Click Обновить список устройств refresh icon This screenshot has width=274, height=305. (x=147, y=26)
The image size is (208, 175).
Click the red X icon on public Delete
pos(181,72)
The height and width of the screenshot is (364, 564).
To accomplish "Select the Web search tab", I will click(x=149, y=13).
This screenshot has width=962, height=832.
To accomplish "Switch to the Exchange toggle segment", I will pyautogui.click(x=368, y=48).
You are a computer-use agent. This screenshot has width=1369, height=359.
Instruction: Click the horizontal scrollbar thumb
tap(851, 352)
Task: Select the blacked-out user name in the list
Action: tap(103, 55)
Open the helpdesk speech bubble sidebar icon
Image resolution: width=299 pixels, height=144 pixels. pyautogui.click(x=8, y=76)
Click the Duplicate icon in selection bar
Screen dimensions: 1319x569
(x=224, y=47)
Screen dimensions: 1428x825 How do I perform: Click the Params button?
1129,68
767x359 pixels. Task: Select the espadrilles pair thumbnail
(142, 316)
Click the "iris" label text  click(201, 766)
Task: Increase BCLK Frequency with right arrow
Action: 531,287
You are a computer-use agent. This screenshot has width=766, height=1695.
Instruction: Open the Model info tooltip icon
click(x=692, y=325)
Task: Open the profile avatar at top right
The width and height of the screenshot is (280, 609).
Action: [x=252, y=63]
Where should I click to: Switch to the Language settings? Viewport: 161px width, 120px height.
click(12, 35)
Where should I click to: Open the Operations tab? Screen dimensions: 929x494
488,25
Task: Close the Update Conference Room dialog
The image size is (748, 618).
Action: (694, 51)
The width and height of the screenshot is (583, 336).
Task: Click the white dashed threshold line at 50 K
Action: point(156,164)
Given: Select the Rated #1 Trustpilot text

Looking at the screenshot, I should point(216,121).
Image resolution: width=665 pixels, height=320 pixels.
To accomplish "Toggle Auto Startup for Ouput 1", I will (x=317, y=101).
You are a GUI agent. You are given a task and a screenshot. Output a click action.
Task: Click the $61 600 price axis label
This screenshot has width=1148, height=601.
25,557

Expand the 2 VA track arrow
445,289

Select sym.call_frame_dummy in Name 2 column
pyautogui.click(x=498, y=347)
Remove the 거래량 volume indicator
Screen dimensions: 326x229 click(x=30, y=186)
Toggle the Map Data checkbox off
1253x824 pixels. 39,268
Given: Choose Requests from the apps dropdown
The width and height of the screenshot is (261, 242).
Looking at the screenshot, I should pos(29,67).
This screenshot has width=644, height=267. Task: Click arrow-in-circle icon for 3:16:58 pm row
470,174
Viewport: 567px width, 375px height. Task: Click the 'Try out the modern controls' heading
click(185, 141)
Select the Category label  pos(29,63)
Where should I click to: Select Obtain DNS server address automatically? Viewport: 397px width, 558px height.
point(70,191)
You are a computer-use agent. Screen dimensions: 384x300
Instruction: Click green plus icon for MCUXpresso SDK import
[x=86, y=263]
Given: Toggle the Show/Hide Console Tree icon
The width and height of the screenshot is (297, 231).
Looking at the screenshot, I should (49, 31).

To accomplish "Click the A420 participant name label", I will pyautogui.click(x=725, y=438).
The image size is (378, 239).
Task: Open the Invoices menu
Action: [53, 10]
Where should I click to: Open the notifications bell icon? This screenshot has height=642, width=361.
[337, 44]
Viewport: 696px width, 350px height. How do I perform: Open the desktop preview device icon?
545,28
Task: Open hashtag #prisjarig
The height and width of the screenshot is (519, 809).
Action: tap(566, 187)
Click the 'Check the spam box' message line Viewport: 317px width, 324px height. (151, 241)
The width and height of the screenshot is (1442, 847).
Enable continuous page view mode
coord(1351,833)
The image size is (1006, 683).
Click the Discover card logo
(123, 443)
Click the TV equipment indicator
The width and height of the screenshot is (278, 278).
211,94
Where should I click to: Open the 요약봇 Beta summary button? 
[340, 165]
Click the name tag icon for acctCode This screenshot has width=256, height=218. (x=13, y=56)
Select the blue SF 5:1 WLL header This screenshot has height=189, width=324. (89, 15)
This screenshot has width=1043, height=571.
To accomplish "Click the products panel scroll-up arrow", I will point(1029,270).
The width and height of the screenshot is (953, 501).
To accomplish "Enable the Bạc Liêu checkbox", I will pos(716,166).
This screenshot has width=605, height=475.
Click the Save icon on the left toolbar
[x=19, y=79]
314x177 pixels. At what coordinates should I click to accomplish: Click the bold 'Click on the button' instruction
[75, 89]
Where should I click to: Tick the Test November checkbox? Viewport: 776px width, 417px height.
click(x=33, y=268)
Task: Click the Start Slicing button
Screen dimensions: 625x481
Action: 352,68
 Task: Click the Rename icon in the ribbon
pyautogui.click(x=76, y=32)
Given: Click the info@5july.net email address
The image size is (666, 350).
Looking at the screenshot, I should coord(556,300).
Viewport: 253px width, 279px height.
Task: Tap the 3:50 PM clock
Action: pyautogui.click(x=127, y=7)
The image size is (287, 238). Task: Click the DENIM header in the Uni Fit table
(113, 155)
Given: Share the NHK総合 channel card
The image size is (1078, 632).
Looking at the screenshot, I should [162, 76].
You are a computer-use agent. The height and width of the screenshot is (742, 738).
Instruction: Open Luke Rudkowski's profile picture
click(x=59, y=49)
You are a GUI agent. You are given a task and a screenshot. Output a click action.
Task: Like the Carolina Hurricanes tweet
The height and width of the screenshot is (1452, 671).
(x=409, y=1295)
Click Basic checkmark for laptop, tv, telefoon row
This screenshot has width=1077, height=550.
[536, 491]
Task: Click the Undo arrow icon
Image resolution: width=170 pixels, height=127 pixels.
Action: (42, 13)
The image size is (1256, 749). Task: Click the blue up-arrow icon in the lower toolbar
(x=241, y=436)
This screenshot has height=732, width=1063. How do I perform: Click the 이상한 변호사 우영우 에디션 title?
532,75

----

• What you are asked to do:
Would you restate the whole listing word for word?

• Response to this exercise:
Click Обновить список устройств refresh icon This screenshot has width=274, height=305. (x=147, y=26)
The image size is (208, 175).
Click the red X icon on public Delete
pos(181,72)
The height and width of the screenshot is (364, 564).
To accomplish "Select the Web search tab", I will click(x=149, y=13).
This screenshot has width=962, height=832.
To accomplish "Switch to the Exchange toggle segment", I will pyautogui.click(x=368, y=48).
You are a computer-use agent. This screenshot has width=1369, height=359.
Instruction: Click the horizontal scrollbar thumb
tap(851, 352)
Task: Select the blacked-out user name in the list
Action: tap(103, 55)
Open the helpdesk speech bubble sidebar icon
Image resolution: width=299 pixels, height=144 pixels. pyautogui.click(x=8, y=76)
Click the Duplicate icon in selection bar
Screen dimensions: 1319x569
(x=224, y=47)
Screen dimensions: 1428x825 How do I perform: Click the Params button?
1129,68
767x359 pixels. Task: Select the espadrilles pair thumbnail
(142, 316)
Click the "iris" label text  click(201, 766)
Task: Increase BCLK Frequency with right arrow
Action: 531,287
You are a computer-use agent. This screenshot has width=766, height=1695.
Instruction: Open the Model info tooltip icon
click(x=692, y=325)
Task: Open the profile avatar at top right
The width and height of the screenshot is (280, 609).
Action: [x=252, y=63]
Where should I click to: Switch to the Language settings? Viewport: 161px width, 120px height.
click(12, 35)
Where should I click to: Open the Operations tab? Screen dimensions: 929x494
488,25
Task: Close the Update Conference Room dialog
The image size is (748, 618).
Action: (694, 51)
The width and height of the screenshot is (583, 336).
Task: Click the white dashed threshold line at 50 K
Action: point(156,164)
Given: Select the Rated #1 Trustpilot text

Looking at the screenshot, I should point(216,121).
Image resolution: width=665 pixels, height=320 pixels.
To accomplish "Toggle Auto Startup for Ouput 1", I will (x=317, y=101).
You are a GUI agent. You are given a task and a screenshot. Output a click action.
Task: Click the $61 600 price axis label
This screenshot has width=1148, height=601.
25,557

Expand the 2 VA track arrow
445,289

Select sym.call_frame_dummy in Name 2 column
pyautogui.click(x=498, y=347)
Remove the 거래량 volume indicator
Screen dimensions: 326x229 click(x=30, y=186)
Toggle the Map Data checkbox off
1253x824 pixels. 39,268
Given: Choose Requests from the apps dropdown
The width and height of the screenshot is (261, 242).
Looking at the screenshot, I should pos(29,67).
This screenshot has width=644, height=267. Task: Click arrow-in-circle icon for 3:16:58 pm row
470,174
Viewport: 567px width, 375px height. Task: Click the 'Try out the modern controls' heading
click(185, 141)
Select the Category label  pos(29,63)
Where should I click to: Select Obtain DNS server address automatically? Viewport: 397px width, 558px height.
point(70,191)
You are a computer-use agent. Screen dimensions: 384x300
Instruction: Click green plus icon for MCUXpresso SDK import
[x=86, y=263]
Given: Toggle the Show/Hide Console Tree icon
The width and height of the screenshot is (297, 231).
Looking at the screenshot, I should (49, 31).

To accomplish "Click the A420 participant name label", I will pyautogui.click(x=725, y=438).
The image size is (378, 239).
Task: Open the Invoices menu
Action: [53, 10]
Where should I click to: Open the notifications bell icon? This screenshot has height=642, width=361.
[337, 44]
Viewport: 696px width, 350px height. How do I perform: Open the desktop preview device icon?
545,28
Task: Open hashtag #prisjarig
The height and width of the screenshot is (519, 809).
Action: tap(566, 187)
Click the 'Check the spam box' message line Viewport: 317px width, 324px height. (151, 241)
The width and height of the screenshot is (1442, 847).
Enable continuous page view mode
coord(1351,833)
The image size is (1006, 683).
Click the Discover card logo
(123, 443)
Click the TV equipment indicator
The width and height of the screenshot is (278, 278).
211,94
Where should I click to: Open the 요약봇 Beta summary button? 
[340, 165]
Click the name tag icon for acctCode This screenshot has width=256, height=218. (x=13, y=56)
Select the blue SF 5:1 WLL header This screenshot has height=189, width=324. (89, 15)
This screenshot has width=1043, height=571.
To accomplish "Click the products panel scroll-up arrow", I will point(1029,270).
The width and height of the screenshot is (953, 501).
To accomplish "Enable the Bạc Liêu checkbox", I will pos(716,166).
This screenshot has width=605, height=475.
Click the Save icon on the left toolbar
[x=19, y=79]
314x177 pixels. At what coordinates should I click to accomplish: Click the bold 'Click on the button' instruction
[75, 89]
Where should I click to: Tick the Test November checkbox? Viewport: 776px width, 417px height.
click(x=33, y=268)
Task: Click the Start Slicing button
Screen dimensions: 625x481
Action: 352,68
 Task: Click the Rename icon in the ribbon
pyautogui.click(x=76, y=32)
Given: Click the info@5july.net email address
The image size is (666, 350).
Looking at the screenshot, I should coord(556,300).
Viewport: 253px width, 279px height.
Task: Tap the 3:50 PM clock
Action: pyautogui.click(x=127, y=7)
The image size is (287, 238). Task: Click the DENIM header in the Uni Fit table
(113, 155)
Given: Share the NHK総合 channel card
The image size is (1078, 632).
Looking at the screenshot, I should [162, 76].
You are a computer-use agent. The height and width of the screenshot is (742, 738).
Instruction: Open Luke Rudkowski's profile picture
click(x=59, y=49)
You are a GUI agent. You are given a task and a screenshot. Output a click action.
Task: Like the Carolina Hurricanes tweet
The height and width of the screenshot is (1452, 671).
(x=409, y=1295)
Click Basic checkmark for laptop, tv, telefoon row
This screenshot has width=1077, height=550.
[536, 491]
Task: Click the Undo arrow icon
Image resolution: width=170 pixels, height=127 pixels.
Action: (42, 13)
The image size is (1256, 749). Task: Click the blue up-arrow icon in the lower toolbar
(x=241, y=436)
This screenshot has height=732, width=1063. How do I perform: Click the 이상한 변호사 우영우 에디션 title?
532,75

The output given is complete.